• **待解问题**: 请将下方记录中从含有“Task: Select the Format Painter brush icon”的那一行起，一直到含有“pos(85,1090)”的那一行为止的各行原样返回，首尾两行都包括在内，其余行不要返回。

^^^^^^^^^^^^^^^^

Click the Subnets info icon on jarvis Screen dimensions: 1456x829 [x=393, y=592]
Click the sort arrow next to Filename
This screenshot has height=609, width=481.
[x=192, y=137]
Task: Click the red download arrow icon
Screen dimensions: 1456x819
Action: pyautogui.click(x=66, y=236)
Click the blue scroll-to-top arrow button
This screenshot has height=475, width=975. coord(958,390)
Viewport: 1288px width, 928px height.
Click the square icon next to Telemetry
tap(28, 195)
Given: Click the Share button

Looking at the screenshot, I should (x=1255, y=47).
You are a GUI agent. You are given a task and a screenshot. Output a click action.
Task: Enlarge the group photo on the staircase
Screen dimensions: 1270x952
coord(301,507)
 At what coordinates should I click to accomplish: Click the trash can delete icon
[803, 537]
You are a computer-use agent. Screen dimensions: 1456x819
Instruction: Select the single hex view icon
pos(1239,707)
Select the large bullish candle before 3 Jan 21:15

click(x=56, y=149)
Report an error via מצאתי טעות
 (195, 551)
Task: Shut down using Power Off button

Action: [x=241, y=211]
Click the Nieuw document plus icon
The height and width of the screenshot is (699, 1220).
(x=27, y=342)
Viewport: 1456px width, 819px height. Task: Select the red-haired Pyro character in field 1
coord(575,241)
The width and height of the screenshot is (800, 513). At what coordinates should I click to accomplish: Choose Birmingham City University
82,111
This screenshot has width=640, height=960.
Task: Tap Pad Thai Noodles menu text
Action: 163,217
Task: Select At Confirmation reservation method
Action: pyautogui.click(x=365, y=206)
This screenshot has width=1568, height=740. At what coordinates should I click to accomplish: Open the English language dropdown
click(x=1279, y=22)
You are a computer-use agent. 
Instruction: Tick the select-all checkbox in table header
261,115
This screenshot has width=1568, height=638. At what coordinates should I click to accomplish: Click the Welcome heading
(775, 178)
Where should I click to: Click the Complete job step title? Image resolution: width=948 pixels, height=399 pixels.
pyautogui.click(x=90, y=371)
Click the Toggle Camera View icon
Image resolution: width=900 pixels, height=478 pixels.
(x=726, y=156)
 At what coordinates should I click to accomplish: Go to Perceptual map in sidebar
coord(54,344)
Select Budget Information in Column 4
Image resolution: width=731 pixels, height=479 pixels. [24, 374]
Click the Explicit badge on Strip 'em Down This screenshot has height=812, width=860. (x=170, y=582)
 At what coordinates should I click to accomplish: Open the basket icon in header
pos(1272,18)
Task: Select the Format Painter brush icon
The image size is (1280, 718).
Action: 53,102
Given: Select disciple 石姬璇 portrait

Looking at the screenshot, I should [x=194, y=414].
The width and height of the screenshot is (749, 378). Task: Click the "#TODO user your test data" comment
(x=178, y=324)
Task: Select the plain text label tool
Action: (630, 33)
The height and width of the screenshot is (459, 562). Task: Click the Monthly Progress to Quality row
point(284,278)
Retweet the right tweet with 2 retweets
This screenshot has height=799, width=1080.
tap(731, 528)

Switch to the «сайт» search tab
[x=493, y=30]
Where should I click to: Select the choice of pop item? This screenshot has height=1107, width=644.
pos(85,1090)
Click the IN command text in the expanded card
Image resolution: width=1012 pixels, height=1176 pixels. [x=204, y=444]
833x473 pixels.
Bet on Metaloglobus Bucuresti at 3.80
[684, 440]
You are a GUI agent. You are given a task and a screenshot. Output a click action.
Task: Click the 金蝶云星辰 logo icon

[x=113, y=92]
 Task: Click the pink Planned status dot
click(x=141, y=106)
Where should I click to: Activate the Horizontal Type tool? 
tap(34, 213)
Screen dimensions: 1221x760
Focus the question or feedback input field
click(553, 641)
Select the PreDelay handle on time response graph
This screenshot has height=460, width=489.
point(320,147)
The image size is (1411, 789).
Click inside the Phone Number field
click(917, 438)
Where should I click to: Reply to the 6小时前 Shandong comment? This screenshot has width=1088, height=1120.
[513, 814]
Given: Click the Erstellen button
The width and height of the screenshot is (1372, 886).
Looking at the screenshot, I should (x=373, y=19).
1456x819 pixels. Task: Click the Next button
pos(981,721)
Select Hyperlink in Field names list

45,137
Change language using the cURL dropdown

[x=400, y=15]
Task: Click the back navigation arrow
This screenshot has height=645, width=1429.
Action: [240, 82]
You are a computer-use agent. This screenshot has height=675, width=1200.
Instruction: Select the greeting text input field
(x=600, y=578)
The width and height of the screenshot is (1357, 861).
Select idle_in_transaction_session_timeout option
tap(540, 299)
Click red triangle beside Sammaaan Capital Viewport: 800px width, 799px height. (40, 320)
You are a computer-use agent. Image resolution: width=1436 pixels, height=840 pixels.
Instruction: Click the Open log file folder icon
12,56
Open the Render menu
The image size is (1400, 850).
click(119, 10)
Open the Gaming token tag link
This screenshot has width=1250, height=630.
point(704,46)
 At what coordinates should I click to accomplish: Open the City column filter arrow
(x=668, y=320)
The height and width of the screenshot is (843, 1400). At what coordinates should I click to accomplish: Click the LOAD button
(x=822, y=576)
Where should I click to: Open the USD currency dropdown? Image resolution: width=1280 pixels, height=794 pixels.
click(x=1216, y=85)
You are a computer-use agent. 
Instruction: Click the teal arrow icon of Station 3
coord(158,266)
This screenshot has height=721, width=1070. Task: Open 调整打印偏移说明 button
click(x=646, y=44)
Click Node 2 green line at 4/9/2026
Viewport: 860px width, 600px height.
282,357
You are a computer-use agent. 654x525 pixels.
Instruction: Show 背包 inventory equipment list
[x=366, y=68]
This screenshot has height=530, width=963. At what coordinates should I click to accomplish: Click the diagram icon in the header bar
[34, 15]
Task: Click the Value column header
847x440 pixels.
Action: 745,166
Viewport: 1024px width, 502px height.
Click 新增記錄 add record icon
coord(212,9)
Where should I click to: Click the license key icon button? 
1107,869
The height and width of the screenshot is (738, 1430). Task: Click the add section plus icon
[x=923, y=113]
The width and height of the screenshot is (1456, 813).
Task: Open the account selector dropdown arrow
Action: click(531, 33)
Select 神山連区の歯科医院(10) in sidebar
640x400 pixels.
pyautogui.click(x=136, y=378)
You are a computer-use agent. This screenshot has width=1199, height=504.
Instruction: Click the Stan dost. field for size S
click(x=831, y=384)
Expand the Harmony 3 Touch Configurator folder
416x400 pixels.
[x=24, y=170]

^^^^^^^^^^^^^^^^

• **本题答案**:
Task: Select the Format Painter brush icon
The image size is (1280, 718).
Action: 53,102
Given: Select disciple 石姬璇 portrait

Looking at the screenshot, I should [x=194, y=414].
The width and height of the screenshot is (749, 378). Task: Click the "#TODO user your test data" comment
(x=178, y=324)
Task: Select the plain text label tool
Action: (630, 33)
The height and width of the screenshot is (459, 562). Task: Click the Monthly Progress to Quality row
point(284,278)
Retweet the right tweet with 2 retweets
This screenshot has height=799, width=1080.
tap(731, 528)

Switch to the «сайт» search tab
[x=493, y=30]
Where should I click to: Select the choice of pop item? This screenshot has height=1107, width=644.
pos(85,1090)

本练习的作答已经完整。